Dataset entries:
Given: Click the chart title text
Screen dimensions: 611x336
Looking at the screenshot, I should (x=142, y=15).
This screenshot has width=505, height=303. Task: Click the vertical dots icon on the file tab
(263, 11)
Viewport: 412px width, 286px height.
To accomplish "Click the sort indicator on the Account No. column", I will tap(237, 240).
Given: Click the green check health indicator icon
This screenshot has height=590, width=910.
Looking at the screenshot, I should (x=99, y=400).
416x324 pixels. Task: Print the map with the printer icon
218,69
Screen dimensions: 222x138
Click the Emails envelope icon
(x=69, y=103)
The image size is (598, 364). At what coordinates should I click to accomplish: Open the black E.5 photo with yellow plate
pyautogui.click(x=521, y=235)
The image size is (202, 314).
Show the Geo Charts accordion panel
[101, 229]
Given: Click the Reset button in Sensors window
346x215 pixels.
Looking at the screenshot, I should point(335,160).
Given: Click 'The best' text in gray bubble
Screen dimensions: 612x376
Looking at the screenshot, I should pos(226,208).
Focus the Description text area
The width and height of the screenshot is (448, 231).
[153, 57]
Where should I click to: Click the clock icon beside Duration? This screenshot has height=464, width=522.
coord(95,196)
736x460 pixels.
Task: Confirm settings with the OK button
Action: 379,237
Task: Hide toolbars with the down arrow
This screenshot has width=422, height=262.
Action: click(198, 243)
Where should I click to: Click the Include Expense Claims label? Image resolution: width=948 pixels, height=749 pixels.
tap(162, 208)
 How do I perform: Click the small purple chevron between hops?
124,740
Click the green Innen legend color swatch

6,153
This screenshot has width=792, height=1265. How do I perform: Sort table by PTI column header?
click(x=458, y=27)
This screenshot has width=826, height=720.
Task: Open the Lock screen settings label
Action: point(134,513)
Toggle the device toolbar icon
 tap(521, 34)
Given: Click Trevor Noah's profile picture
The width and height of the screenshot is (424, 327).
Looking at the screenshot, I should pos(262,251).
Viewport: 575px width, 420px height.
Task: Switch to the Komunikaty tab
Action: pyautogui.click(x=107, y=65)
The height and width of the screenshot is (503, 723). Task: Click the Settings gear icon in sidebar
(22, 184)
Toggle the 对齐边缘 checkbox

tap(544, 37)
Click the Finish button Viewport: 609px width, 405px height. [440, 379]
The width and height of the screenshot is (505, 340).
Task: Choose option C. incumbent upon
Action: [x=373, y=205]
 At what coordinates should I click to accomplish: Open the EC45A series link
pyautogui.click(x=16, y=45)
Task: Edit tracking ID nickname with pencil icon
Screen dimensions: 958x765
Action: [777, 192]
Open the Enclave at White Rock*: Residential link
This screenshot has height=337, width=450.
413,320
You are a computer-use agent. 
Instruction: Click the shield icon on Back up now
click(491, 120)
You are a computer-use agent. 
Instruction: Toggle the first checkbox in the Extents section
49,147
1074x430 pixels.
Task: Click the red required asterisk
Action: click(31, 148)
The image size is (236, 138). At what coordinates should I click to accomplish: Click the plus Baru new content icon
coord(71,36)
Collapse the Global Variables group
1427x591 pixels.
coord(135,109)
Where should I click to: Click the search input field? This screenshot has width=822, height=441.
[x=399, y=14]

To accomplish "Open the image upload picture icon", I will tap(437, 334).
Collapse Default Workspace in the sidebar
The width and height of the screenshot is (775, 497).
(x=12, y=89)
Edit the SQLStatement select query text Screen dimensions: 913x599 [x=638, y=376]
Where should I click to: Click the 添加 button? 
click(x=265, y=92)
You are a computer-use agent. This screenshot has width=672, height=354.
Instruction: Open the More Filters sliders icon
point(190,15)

• **Task description**:
Count every line of the entries that includes "indicator", and say the number alone.

• **Answer space**:
2